Charles Wheeler, an executive director of Macquarie Bank and director of the MFC said the company expected the venture to make pre-tax returns of 20 to 25 per cent and hoped to eventually be able to finance films offshore:
We are hoping to become a major player in the finance entertainment industry in Australia and this is perhaps the start of more activity in this area.. It's a huge potential industry and there's virtually no limit to the amount of money one could invest in film, provided you have a global focus... We think there is a formula by which you can make money from film, but to do that you have to focus on commercial productions, and the more commercial they are, the better... It's the first time this idea has been tried in Australia, so to make it attractive to investors it's important there's some tax advantage. But we are hopeful that by the end of this pilot scheme we will have sufficient evidence to demonstrate ... that film is a very viable investment and they don't need the incentives.
Macquarie also created another company, Macquarie Filmed Investments, to manage MFC's investments and oversee strategy in return for a management fee.

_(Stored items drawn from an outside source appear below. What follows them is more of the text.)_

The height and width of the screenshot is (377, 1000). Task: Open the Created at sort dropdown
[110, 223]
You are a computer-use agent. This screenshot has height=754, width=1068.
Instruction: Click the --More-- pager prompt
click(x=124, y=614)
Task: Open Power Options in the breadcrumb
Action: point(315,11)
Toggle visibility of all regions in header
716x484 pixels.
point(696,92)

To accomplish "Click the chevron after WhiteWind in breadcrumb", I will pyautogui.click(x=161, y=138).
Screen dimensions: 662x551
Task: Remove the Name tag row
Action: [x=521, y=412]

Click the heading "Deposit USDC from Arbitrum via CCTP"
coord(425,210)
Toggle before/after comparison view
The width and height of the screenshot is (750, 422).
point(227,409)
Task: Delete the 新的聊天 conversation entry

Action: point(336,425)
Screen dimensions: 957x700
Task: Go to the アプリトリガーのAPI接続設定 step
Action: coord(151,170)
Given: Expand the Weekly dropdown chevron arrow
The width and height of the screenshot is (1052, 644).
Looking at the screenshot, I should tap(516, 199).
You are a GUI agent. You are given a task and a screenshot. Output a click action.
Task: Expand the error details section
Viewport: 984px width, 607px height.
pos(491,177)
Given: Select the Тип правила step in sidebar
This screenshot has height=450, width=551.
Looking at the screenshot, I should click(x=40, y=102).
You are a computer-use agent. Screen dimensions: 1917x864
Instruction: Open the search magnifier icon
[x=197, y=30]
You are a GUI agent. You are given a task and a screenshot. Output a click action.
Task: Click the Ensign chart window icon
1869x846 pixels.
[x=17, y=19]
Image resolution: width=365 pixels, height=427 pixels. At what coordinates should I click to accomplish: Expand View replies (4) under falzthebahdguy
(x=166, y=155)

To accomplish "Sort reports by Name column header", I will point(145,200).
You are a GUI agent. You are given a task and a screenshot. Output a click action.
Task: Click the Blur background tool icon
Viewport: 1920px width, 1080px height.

Others on the Board were chief executive officer Bryan Lowe, Russell Leslie, Kerrie Mather, Michael McMichael, and James Mitchell, former General Manager of Beyond International. "It will be interesting to see how Macquarie Bank ... make creative decisions about the projects they will support," said one industry observer.

$22.4 million was raised under the FLICS, $16.26 million for Macquarie and $6.14 million for Content Capital. Macquarie Film Corporation Ltd was managed by Macquarie Filmed Investments Pty Ltd. Its 2000 prospectus promised returns of 25 percent over five years and a diversified portfolio.

==Films==
The Corporation operated in conjunction with the government-financed Film Finance Corporation (FFC). If a producer had a local distribution agreement and a foreign sales agent, the FFC would commit half the budget. Macquarie Film Corporation would put up the rest.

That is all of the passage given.